NanoPhotocatalyst
TiO2 as a photocatalyst
As a nanomaterial,photocatalytic TiO2 notably affords some advantages such as complete degradation of most organic compounds,applicable to both water and air treatment,working under ambient temperature and pressure,cheap and mass-produced materials,safe and simple process. TiO2 has also some disadvantages like low photo-conversion efficiency,inactive to visible light,not suitable to large scale applications,need of separation and recycle of photocatalysts in slurry process,need of catalyst immobilization,high maintenance cost of lamps and difficulty in uniform irradiation of all catalyst surfaces.
In principle,any semiconductor with an appropriate magnitude of the band gap and the position of band edges is able to initiate photo induced redox reactions on its surface. Although wide band gap semiconductors with high positive values of EVB such as ZnO2,WO3,and SnO2 often show some oxidative photocatalytic reactivities but in most cases their photoactivities are lower than those of TiO2.
Titanium dioxide generates a pair of a conduction band (CB) electron and a valence band (VB) hole in the solid oxide lattice upon absorbing a photon with energy greater than 3.2 eV (or λ<388 nm) and the subsequent charge transfers at the interface initiate various kind of redox reactions under the ambient condition (in both air and water).

Pollutant degradation
Photocatalytic oxidation of organic and biological molecules is of great interest for environmental applications,especially in the destruction of hazardous wastes. The ideal outcome is complete mineralization of the organic or biological compounds,including aliphatic and aromatic chlorinated hydrocarbons,into small inorganic,non- or less- hazardous molecules,such as HCl,HBr ,H2O,CO2 ,SO4-2,NO3 etc. Compounds that have been degraded by semiconductor photocatalysis include alkanes,haloalkanes,aliphatic alcohols,carboxylic acids,alkenes,aromatics,haloaromatics,polymers,surfactants,herbicides,pesticides and dyes.The photocatalytic reactions initiating on the TiO2 surface have the multi-phasic character. The photocatalytic degradation reactions of organic substances take place not only at the TiO2/water and TiO2/air interfaces but also at the TiO2/solid interfaces.

Hydrophilicity
In addition to the photo-oxidative effect observed on TiO2 surfaces and in suspensions of TiO2 colloids,TiO2 surfaces have been more recently studied with the aim to understand the UV-induced hydrophilicity effect. Both polycrystalline films and single-crystal (rutile and anatase) samples show hydrophilicity,thus it can be concluded that the observed UV-induced hydrophilicity is an inherent property of TiO2 and does not change on the basis of the character of the specific type of TiO2 material. Therefore it is proposed that the UV light generates oxygen vacancies which are postulated to be active sites for water dissociation. A large number of commercial products have been developed based on this technology,including windows and mirrors that are self-cleaning and anti-fogging.

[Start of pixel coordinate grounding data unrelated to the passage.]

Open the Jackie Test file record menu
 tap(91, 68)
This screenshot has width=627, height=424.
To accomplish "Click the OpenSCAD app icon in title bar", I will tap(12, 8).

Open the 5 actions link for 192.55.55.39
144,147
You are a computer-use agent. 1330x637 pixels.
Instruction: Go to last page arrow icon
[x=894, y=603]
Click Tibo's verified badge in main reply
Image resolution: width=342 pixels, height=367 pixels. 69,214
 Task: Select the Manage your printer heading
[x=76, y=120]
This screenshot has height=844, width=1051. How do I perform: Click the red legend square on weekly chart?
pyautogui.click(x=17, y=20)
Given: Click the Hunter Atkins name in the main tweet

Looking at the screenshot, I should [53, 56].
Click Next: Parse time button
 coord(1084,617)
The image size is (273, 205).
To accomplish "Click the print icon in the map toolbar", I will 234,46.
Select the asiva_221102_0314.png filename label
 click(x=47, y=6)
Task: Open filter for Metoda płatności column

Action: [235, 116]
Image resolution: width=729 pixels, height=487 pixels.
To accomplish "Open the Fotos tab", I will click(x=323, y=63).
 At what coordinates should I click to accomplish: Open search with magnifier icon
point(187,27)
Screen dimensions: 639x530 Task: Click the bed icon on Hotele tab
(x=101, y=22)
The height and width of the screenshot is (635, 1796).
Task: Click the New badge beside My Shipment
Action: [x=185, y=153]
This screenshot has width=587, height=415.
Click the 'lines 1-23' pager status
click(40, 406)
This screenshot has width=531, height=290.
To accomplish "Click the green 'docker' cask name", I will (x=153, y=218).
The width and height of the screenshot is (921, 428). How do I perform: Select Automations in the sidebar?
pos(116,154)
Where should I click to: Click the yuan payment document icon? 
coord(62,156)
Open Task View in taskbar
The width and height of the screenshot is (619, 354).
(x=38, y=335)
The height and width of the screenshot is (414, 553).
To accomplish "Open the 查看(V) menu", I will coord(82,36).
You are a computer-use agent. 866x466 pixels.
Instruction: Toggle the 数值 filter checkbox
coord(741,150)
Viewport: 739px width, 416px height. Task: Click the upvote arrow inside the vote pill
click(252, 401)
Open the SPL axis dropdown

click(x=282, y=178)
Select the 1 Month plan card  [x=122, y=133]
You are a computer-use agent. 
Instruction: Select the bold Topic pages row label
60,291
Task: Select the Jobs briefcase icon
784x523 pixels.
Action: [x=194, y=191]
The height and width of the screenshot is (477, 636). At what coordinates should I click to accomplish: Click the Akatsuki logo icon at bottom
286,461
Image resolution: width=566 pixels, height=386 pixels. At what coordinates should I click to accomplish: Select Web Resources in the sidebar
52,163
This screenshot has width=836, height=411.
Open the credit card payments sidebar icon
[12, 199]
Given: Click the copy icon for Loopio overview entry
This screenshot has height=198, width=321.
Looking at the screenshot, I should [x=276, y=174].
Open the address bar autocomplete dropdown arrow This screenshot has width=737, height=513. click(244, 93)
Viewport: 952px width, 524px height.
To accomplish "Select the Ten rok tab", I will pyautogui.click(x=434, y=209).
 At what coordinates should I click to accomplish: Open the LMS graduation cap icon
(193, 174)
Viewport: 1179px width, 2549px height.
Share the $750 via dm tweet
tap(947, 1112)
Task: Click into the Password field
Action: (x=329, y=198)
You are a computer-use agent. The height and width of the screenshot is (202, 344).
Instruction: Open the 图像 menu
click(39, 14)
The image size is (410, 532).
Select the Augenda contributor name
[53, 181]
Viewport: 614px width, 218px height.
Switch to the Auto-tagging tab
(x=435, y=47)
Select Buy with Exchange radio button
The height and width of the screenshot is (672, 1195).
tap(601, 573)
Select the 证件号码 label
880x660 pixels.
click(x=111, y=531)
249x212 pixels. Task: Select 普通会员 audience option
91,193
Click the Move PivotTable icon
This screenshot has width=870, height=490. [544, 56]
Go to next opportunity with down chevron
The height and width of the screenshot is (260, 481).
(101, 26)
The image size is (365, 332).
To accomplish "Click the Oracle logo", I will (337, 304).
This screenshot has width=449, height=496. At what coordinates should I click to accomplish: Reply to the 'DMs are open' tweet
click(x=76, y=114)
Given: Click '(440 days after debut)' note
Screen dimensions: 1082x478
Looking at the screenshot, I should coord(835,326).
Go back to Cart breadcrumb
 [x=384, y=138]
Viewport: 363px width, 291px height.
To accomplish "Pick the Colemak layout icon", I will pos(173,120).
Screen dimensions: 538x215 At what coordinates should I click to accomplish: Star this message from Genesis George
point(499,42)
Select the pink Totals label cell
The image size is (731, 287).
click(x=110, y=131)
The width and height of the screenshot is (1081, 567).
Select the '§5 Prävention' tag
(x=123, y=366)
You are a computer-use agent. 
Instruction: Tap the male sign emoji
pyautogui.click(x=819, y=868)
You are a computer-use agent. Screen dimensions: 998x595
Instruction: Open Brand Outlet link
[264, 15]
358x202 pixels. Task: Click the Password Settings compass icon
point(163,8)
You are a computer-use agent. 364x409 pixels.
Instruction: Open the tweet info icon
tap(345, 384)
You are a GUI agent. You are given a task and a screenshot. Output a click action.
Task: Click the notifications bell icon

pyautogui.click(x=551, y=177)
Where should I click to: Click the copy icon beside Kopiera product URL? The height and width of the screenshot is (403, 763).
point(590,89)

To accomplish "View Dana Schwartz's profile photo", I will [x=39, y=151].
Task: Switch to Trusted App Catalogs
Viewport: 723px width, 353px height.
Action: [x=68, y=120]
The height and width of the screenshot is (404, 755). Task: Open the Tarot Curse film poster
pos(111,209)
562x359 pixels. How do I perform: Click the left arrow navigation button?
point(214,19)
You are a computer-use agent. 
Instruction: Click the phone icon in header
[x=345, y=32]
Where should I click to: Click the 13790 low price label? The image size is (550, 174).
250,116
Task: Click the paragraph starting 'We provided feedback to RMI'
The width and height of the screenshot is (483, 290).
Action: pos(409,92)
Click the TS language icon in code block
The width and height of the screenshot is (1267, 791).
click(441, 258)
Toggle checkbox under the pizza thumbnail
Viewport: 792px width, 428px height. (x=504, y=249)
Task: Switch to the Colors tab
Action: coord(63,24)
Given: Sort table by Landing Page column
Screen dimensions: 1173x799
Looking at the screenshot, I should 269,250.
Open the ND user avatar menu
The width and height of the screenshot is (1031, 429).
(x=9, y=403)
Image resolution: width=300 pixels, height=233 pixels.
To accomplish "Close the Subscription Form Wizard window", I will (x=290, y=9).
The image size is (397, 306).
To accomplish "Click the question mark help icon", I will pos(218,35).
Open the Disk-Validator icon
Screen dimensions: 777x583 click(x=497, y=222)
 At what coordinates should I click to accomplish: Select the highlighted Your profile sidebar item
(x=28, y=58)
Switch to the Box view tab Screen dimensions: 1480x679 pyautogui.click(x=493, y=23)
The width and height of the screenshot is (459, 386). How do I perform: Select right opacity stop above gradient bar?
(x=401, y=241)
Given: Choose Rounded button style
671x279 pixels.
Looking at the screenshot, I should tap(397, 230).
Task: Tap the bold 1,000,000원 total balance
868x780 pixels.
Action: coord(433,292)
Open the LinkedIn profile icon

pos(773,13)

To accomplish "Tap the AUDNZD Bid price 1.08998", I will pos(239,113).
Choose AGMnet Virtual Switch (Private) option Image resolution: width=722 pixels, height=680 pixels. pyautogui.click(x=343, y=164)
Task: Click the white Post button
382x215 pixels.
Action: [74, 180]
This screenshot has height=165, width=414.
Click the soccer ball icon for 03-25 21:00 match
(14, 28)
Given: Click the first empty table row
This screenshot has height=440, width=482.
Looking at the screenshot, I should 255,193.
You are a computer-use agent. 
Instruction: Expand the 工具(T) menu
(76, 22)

From the survey of the massive amount of literature dealing with the UV-induced hydrophilicity effect on TiO2 surfaces,three possible mechanisms have been proposed as discussed below. The first model involves the production of Ti3+ ions at the surface as a result of oxygen atom ejection from the lattice. The defects,known as oxygen vacancies or Ti3+ sites,when produced on the surface by thermal activation are known to cause water dissociation and thus,the production of adsorbed -OH species,which are known to be hydrophilic in nature. As a result,this was a first logical explanation for the UV-induced hydrophilicity effect.
Second model suggests that the UV-induced hydrophilicity effect is due to surface modifications,which,in the presence of H2O,lead to an increased surface coverage of Ti-OH groups. This model was proposed on the basis of XPS,IR,and electrochemical measurements. The effect is explained in the following way:-OH groups that are bound in 2-fold coordination to Ti atoms are converted by H2O adsorption into two -OH groups that are singly coordinated each to their own Ti atom. Further XPS investigations suggest a similar mechanism,where Ti-OH groups are converted into Ti-OH groups that are associated with dangling bonds. Experiments have now been done which suggest that the mechanisms suggested are invalid. These experiments involve the use of a powdered TiO2 sample that has been exposed to UV light under high-vacuum conditions to study how UV light affects chemisorbed H2O or Ti-OH bonds found on the TiO2 surface.
A third model for the UV-induced hydrophilicity effect on TiO2 simply involves the removal of a hydrophobic hydrocarbon monolayer by photo-oxidation. The aromically clean TiO2 surface produced is hydrophilic.